Graspaden zijn paden begroeid met kort gras. Ze worden meestal vrij extensief betreden. Op intensiever gebruikte graspaden handhaven zich alleen sterke grassoorten. Een graspad heeft snel te maken met verdichting door betreding. Een stevige maar goed drainerende zandige toplaag is daarom essentieel. Een graspad kan ook zijn aangelegd op een gestabiliseerde fundering bestaande uit een gedraineerd zandbed met ingewalst puin of split waarop een zandige humeuze aarde is ingeveegd. In graspaden komen vaak lage kruiden voor zoals klaver en madeliefje. Graspaden op licht beschaduwde plaatsen met een wat zure bodem bevatten vaak veel mossoorten. In vochtige beschaduwde parkbossen komen ook zuivere mospaden voor.

Bloemenweide

Zoals hierboven beschreven maken wilde kruiden ook al lang deel uit van historische gazons en grasvelden. Veel historische gazons in de periode van de landschapstijl waren tot de introductie van de grasmaaier eigenlijk meer een vorm van bloemenweide; ze werden als weide gemaaid en gehooid en soms begraasd. Ook werden wilde bloemen bewust erbij ingezaaid. 
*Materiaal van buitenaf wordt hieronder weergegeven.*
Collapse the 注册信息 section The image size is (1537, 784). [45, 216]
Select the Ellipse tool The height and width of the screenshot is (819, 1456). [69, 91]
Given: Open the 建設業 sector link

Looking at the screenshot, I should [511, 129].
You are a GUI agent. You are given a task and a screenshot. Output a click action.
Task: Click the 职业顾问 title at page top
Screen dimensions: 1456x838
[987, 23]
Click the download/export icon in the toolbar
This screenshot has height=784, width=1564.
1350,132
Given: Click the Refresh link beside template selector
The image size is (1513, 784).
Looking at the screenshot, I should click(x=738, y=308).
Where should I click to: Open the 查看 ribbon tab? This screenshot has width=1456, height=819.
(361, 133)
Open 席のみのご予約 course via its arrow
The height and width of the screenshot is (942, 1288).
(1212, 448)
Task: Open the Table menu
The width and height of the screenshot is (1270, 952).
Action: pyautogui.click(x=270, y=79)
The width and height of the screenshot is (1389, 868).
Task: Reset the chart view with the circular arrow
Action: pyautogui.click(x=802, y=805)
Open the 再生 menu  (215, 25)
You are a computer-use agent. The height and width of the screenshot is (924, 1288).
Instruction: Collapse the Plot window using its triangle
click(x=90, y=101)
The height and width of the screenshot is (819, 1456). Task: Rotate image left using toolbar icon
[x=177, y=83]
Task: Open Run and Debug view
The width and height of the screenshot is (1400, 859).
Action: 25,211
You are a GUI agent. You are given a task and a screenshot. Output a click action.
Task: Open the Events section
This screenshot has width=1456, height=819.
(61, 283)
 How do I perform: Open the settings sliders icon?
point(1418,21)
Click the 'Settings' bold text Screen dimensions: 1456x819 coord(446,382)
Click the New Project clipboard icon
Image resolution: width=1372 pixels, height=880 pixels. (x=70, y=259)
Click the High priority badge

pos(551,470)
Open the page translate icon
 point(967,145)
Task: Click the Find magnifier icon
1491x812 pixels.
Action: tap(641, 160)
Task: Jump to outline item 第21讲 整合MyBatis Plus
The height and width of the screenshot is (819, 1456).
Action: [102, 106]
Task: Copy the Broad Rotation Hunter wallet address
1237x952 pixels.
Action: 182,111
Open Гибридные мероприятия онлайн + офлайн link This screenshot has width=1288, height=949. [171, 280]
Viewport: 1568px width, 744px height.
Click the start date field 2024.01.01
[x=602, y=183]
In het begin van de 20e eeuw is er de opkomst van natuurstudie en natuurbeleving. In de eerste heemtuinen worden bloemenweides aangelegd. In veel twintigste-eeuwse parken worden daarentegen onder invloed van het Modernisme vooral grote strakke kort gemaaide gazons aangelegd. Pas vanaf 1970 neemt de belangstelling toe voor bloemenweides in de openbare ruimte en particuliere tuinen.
Een bloemenweide is een grasvegetatie met een hoog percentage bloeiende meerjarige kruiden en wordt daarom ook bloemrijk grasland genoemd. Door middel van periodiek maaiwerk wordt deze vegetatie in stand gehouden. Maaisel en blad (voedingsstoffen) worden afgevoerd, waardoor de dominantie van grassen wordt beperkt en bloeiende kruiden meer kansen krijgen zich te ontwikkelen. Bij gefaseerd maaiwerk worden bij iedere maaibeurt bepaalde plekken met vegetatie gespaard, om bloeispreiding en structuurvariatie te bevorderen. Voor insecten blijft er zo meer geschikte leefruimte beschikbaar. Gefaseerd maaiwerk kan in groen erfgoed alleen worden toegepast als dat de historische ruimtelijke structuur en visuele parkbeeld niet verstoort. Een bloemenweide ontwikkelt zich het beste op een zonnige plaats op matig voedselrijke vochtige tot droge bodem. De soortensamenstelling is sterk afhankelijk van bodemsamenstelling, voedselrijkdom, zuur- en vochtigheidsgraad en lichthoeveelheid. 

Met een bloemenweide wordt ook vaak een bloemenakker bedoeld. Een bloemenakker wordt ingezaaid op een open gespitte bodem en bevat vooral één- en tweejarige soorten zoals klaproos, korenbloem en gele ganzenbloem. Ook (historische) granen kunnen deel uitmaken van een akkervegetatie. Jaarlijks spitten en verstoren van de bodem, liefst in de herfst, is een voorwaarde voor herhalende ontwikkeling van de akkerbloemenvegetatie. Op verschillende landgoederen en buitenplaatsen maakte vroeger een akker als belevingselement deel uit van de aanleg.   

Parkweiden 

Parkweiden zijn open grasvegetaties in een parkaanleg die als hooiland of veeweide beheerd worden. Het zijn meestal grotere percelen met lager tot hoog gras. Parkweiden hadden tegelijkertijd een productiefunctie en een landschappelijke sierwaarde in de aanleg. Als veeweide worden ze jaarrond of periodiek begraasd. In hooilanden komen naast grassen ook massaal kruiden als pinksterbloem, boterbloem en zuring voor. Hoe voedselarmer de hooilanden, zijn des te rijker is de kruidenvegetatie. In natte hooilanden komen zeldzame planten voor zoals orchideeën, ratelaar, moeraskartelblad en bijzondere zeggensoorten.